Baca Lebih Lanjut: Adakah Dewa dalam Agama Buddha?

Lelucon Mengamen Buddhis

Ada beberapa jenis teks yang dilantunkan sebagai bagian dari liturgi Buddhis, dan khususnya dalam Buddhisme Mahayana, nyanyian sering diarahkan kepada buddha transenden dan bodhisattva.

Sebagai contoh, umat Buddha Tanah Murni melantunkan Nianfo (Cina) atau Nembutsu (Jepang) yang memanggil nama Buddha Amitabha . Iman dalam Amitabha akan membawa seseorang untuk terlahir kembali di Tanah Suci , sebuah negara atau tempat di mana pencerahan dapat dengan mudah direalisasikan.

Mantra dan dharanis adalah nyanyian yang dihargai untuk suara mereka sebanyak apa yang mereka katakan. Teks-teks singkat biasanya dinyanyikan berulang kali dan dapat dianggap sebagai semacam meditasi dengan suara. Seringkali nyanyian diarahkan atau didedikasikan untuk seorang buddha transenden atau bodhisattva. Misalnya, mantra Obat Buddha atau dharani yang lebih lama dapat dinyanyikan atas nama seseorang yang sakit.

Ini menimbulkan pertanyaan yang jelas - jika kita memanggil nama seorang buddha atau bodhisattva untuk membantu pencarian spiritual kita atau menyembuhkan penyakit teman kita, apakah ini bukan doa? Beberapa aliran Buddhisme mengacu pada nyanyian devosional sebagai semacam doa. Tetapi bahkan kemudian, dipahami bahwa tujuan dari doa bukanlah untuk mengajukan petisi kepada makhluk "di luar sana" di suatu tempat tetapi untuk membangkitkan kekuatan rohani yang ada di dalam diri kita masing-masing.

Baca Lebih Lanjut: Nyanyian dalam Buddhisme

Manik-manik, Bendera, Roda

Umat ​​Buddha sering menggunakan tasbih, yang disebut "malas," serta bendera doa dan roda doa. Berikut ini penjelasan singkat masing-masing.

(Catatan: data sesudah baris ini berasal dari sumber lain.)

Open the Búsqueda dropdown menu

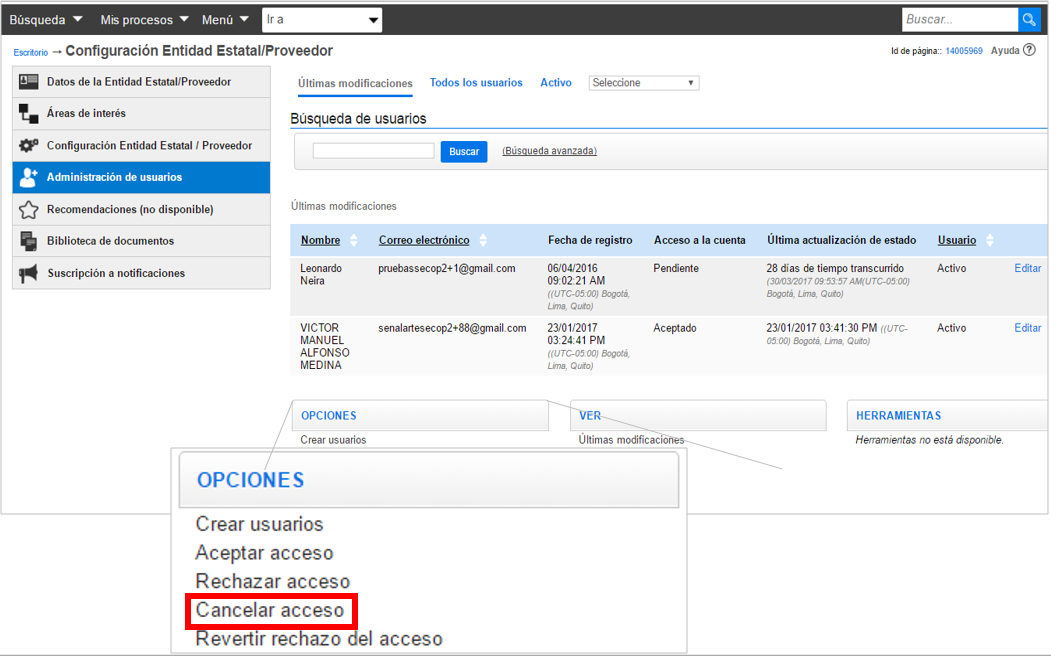[x=46, y=19]
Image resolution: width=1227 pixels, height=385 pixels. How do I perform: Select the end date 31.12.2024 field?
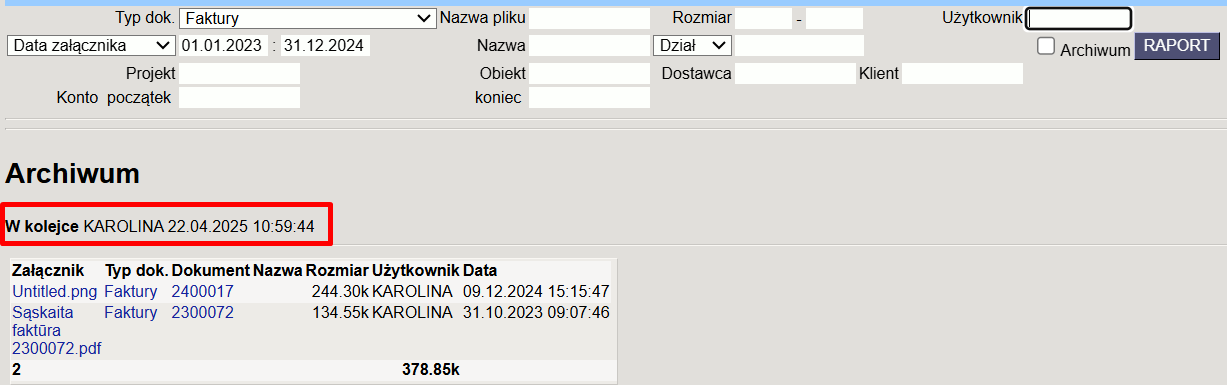[x=325, y=45]
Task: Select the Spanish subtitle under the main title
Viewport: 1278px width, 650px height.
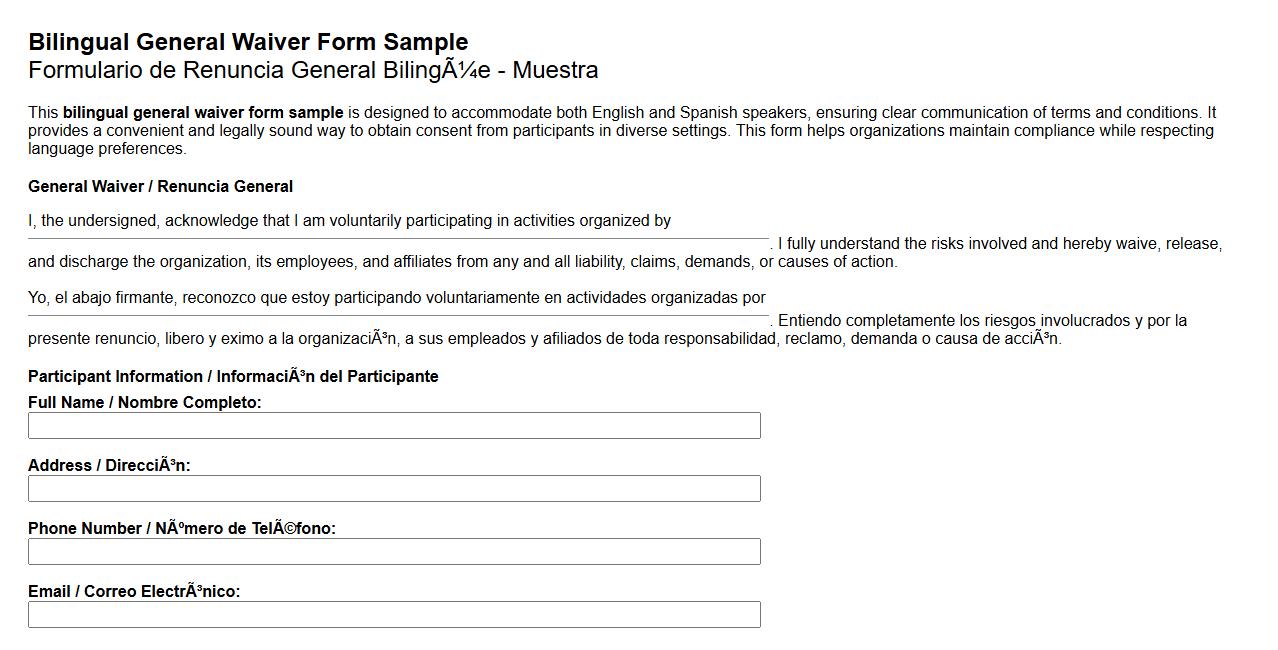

Menggunakan manik - manik untuk menghitung pengulangan mantra mungkin berasal dari Hinduisme tetapi dengan cepat menyebar ke agama Buddha dan akhirnya ke banyak agama lain.

Menggantung bendera doa dalam angin gunung adalah praktik umum dalam Buddhisme Tibet yang mungkin berasal dari agama Tibet sebelumnya yang disebut Bon. Bendera-bendera itu, biasanya ditutupi dengan simbol-simbol dan mantra-mantra keberuntungan, tidak dimaksudkan untuk membawa petisi kepada dewa-dewa tetapi untuk menyebarkan berkat dan nasib baik bagi semua makhluk.

Roda doa, yang juga terkait terutama dengan Buddhisme Tibet, datang dalam berbagai bentuk dan bentuk. Roda biasanya ditutupi dengan mantra tertulis. Umat ​​Buddha memutar roda saat mereka fokus pada mantra dan mendedikasikan kebaikan tindakan untuk semua makhluk. Dengan cara ini, putaran roda juga merupakan semacam meditasi.